In terms of non skyscrapers I like Government House, Murray House, The Peninsula Hotel, and Chep Lap Kok Airport.


----------



## xopranos (Aug 25, 2005)

*The Centre & 2ifc* 









*Jardine House* 

















*The Centre* 









*Central Plaza* 









*Bank of China Tower* 









*Hong Kong Convention and Exhibition Centre & Central Plaza* 









*Chinese People's Liberation Army Forces Hong Kong Building * 














*CENTRAL* 

















*Central & Admiralty* 









*CENTRAL & WANCHAI* 









________________________________


----------



## dannykylaw (Sep 25, 2005)

I think my vote go to BOC , 2ifc and US7.
They are all great buildings in HK.


----------



## ENDOPHINS (Dec 8, 2004)

my favourite is missing from the list!!! :rant:

Citibank Plaza


----------



## Monty Burns (Sep 8, 2005)

Can you repeat the question?
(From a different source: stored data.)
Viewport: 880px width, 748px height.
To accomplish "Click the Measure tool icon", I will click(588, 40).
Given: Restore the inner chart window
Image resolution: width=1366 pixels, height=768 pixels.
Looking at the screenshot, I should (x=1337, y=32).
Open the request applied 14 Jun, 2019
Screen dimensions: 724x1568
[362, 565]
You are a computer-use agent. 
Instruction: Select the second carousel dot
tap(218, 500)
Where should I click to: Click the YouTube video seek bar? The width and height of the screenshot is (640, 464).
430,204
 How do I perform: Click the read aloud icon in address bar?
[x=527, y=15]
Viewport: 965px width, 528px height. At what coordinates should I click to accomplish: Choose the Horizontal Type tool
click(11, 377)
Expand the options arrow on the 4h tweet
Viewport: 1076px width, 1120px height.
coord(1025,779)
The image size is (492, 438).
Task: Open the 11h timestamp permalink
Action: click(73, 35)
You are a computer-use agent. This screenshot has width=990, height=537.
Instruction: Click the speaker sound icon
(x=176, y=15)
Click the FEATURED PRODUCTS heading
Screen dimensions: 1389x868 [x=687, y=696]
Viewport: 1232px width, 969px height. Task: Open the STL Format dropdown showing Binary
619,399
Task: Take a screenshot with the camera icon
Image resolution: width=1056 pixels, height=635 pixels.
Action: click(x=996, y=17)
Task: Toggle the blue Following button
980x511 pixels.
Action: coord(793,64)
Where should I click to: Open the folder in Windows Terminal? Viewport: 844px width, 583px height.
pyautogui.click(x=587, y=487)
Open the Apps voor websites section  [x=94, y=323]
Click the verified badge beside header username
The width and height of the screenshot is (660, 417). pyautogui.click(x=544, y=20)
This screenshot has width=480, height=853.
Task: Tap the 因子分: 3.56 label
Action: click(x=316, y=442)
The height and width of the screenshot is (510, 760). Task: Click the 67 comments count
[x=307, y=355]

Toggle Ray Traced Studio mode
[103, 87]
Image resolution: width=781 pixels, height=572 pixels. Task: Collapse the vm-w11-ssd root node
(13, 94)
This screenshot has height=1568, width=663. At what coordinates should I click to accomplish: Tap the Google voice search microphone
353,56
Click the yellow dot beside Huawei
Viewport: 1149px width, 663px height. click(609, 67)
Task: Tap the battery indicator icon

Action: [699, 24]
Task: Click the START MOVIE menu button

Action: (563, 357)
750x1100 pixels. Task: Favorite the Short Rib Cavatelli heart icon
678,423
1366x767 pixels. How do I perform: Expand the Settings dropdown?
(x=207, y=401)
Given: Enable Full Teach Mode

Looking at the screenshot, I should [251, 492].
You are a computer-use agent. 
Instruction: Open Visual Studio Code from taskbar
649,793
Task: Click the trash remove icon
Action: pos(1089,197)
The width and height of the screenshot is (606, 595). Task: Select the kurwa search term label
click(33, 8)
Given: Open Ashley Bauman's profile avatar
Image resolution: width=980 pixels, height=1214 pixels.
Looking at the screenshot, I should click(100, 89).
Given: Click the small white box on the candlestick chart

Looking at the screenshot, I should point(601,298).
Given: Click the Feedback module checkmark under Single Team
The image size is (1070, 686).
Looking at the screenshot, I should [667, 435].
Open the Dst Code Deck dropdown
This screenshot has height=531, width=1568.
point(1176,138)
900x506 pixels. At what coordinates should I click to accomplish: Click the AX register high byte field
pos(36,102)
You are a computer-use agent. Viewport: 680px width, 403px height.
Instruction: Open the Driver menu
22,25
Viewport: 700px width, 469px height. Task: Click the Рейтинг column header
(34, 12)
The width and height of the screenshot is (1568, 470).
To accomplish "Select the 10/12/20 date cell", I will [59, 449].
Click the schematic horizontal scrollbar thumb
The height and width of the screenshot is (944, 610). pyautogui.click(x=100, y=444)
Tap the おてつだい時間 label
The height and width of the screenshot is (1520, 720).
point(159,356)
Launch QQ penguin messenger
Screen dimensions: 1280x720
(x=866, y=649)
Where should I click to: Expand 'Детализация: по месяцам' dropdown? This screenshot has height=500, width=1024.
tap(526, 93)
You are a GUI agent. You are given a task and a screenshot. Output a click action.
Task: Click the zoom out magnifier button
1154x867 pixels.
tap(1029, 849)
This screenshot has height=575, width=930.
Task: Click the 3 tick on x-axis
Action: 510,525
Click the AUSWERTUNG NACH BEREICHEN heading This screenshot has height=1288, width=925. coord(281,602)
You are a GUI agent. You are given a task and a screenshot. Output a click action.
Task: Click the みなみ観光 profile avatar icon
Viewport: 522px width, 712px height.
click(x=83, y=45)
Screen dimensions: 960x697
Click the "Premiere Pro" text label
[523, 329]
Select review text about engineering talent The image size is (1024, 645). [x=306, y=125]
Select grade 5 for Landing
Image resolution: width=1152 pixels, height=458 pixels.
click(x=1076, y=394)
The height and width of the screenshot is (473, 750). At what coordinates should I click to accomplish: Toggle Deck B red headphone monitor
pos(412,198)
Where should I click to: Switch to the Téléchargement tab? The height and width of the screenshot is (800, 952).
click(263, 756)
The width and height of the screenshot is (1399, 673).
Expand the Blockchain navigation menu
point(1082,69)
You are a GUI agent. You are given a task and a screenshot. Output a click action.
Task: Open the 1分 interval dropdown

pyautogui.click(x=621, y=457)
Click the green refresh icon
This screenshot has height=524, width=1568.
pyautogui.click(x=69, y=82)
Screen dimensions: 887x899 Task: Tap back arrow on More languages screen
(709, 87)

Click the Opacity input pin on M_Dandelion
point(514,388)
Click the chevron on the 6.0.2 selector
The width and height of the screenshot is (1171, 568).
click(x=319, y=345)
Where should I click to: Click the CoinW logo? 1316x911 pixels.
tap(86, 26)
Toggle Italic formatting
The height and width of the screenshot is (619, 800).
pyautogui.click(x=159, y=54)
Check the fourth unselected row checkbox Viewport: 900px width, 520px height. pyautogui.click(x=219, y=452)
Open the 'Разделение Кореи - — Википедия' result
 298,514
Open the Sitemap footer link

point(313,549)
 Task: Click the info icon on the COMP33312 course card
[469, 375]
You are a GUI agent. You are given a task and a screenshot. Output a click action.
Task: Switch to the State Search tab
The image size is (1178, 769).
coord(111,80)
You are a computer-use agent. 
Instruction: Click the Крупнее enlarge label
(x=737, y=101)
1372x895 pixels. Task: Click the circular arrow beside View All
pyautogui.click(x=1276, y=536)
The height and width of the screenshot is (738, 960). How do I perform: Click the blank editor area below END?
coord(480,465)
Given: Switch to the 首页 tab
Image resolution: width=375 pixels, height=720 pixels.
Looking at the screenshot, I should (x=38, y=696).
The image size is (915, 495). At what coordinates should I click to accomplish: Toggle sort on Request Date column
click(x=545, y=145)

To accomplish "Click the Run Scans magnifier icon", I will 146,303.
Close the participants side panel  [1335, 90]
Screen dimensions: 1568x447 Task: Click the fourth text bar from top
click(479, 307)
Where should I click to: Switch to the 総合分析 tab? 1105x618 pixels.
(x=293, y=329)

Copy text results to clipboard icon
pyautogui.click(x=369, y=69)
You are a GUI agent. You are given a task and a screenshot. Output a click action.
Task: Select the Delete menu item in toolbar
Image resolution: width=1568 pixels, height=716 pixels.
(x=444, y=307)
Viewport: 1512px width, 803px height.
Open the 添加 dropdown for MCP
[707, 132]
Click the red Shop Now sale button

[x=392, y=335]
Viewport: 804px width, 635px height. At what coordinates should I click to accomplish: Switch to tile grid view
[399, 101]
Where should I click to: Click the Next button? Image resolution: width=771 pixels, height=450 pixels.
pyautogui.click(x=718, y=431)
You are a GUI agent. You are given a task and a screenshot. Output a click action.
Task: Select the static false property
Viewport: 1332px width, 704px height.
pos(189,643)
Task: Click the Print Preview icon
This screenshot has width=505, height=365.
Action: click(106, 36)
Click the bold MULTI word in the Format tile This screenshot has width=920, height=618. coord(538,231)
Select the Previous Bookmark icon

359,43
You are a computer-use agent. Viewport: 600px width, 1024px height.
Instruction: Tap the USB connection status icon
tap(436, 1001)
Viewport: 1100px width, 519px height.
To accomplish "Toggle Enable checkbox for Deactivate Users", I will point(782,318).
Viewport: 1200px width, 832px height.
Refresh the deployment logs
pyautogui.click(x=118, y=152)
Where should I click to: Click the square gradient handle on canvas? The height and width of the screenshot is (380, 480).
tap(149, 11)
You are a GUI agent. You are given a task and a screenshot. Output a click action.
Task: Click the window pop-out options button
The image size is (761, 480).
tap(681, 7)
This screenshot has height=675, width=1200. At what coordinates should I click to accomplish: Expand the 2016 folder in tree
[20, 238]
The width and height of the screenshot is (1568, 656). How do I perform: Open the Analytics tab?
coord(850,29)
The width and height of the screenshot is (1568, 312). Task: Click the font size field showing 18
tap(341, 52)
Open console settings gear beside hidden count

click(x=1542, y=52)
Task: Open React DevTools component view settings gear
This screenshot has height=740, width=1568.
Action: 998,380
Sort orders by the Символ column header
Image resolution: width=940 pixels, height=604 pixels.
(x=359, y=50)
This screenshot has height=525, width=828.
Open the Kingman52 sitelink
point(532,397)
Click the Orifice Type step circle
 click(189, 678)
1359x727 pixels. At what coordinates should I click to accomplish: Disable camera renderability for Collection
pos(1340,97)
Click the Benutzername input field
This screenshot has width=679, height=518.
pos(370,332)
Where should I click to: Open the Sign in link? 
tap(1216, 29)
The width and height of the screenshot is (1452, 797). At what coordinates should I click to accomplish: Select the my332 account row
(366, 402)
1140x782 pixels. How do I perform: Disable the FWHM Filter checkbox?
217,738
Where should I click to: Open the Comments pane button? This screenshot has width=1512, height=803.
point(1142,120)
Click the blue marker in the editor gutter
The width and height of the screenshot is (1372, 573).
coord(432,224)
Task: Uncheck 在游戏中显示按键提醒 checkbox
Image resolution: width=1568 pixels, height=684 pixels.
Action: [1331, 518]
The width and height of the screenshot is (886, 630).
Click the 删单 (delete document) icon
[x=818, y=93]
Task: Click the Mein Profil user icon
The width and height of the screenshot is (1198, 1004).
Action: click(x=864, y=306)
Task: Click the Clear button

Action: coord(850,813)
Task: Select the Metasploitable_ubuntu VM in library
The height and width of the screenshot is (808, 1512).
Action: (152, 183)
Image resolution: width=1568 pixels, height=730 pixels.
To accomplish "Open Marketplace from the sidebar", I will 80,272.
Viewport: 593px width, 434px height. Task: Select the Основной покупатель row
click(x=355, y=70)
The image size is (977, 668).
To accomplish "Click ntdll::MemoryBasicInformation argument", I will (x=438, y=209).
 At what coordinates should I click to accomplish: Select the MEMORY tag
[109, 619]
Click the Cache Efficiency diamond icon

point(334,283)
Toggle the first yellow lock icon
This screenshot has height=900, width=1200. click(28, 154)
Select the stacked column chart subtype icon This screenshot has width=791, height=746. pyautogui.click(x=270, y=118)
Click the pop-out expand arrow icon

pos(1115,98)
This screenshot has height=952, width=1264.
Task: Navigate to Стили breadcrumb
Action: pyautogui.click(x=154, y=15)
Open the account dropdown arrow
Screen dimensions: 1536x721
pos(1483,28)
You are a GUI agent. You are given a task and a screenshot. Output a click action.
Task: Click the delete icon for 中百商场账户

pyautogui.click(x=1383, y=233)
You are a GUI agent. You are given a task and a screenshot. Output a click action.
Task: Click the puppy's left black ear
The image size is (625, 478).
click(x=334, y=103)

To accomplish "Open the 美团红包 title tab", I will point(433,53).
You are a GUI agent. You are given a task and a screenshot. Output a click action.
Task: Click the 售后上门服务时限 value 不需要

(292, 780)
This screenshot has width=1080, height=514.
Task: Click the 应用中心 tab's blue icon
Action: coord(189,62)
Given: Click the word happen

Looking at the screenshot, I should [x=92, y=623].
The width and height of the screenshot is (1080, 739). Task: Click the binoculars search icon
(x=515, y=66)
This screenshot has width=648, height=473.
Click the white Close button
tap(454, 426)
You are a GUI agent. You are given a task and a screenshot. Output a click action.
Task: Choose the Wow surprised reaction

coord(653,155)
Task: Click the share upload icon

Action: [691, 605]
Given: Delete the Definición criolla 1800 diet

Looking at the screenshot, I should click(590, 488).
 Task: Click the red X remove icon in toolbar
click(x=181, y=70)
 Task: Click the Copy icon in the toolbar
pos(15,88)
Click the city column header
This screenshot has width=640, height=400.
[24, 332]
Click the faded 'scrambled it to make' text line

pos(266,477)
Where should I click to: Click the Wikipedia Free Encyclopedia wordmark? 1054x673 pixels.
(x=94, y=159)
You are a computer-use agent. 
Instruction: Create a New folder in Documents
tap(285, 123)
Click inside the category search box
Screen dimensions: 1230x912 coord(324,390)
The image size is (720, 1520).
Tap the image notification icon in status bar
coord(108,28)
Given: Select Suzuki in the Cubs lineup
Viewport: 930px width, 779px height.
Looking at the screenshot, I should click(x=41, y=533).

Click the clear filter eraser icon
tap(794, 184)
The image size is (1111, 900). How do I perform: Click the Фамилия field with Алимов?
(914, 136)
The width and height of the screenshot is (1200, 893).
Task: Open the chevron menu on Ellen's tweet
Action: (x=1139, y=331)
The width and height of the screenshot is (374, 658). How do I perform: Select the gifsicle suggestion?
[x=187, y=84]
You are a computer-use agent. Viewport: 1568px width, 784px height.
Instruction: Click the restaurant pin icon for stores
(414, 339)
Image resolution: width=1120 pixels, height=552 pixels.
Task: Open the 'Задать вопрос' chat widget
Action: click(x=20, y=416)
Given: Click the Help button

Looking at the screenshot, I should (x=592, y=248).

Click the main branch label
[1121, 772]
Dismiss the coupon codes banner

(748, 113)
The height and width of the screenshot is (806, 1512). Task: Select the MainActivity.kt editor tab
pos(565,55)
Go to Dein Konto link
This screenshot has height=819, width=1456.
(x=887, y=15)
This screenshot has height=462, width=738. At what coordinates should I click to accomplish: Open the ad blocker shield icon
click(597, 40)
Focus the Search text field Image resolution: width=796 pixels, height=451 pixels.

JK


----------



## adidas (Sep 2, 2005)

Two International Finance Centre


----------



## FM 2258 (Jan 24, 2004)

Cheung Kong Centre


----------



## Arpels (Aug 9, 2004)

ENDOPHINS said:


> my favourite is missing from the list!!! :rant:
> 
> Citibank Plaza


is unfair  the building is cool :yes:


----------



## dannykylaw (Sep 25, 2005)

Arpels said:


> is unfair  the building is cool :yes:



This tower is cool, but it was disappeared in the HK island's 
skyline since AIG tower was completed.
(We can not see it from TST). This tower is covering/arounding
by BOC, Cheung Kwong & AIG. Oh! so poor!!!


----------



## ENDOPHINS (Dec 8, 2004)

nah it's still here between the BOC and CKC


----------



## xopranos (Aug 25, 2005)

*Hong Kong Convention and Exhibition Centre & 2ifc & The Centre*


----------



## dannykylaw (Sep 25, 2005)

ENDOPHINS said:


> nah it's still here between the BOC and CKC


Sorry that I mean the location is TST culture center.
The view from TST Culture center, it can not be seen in HK's skyline .


----------



## Cliff (Dec 5, 2002)

boc, as always


----------



## candyman (Oct 17, 2005)

wow!


----------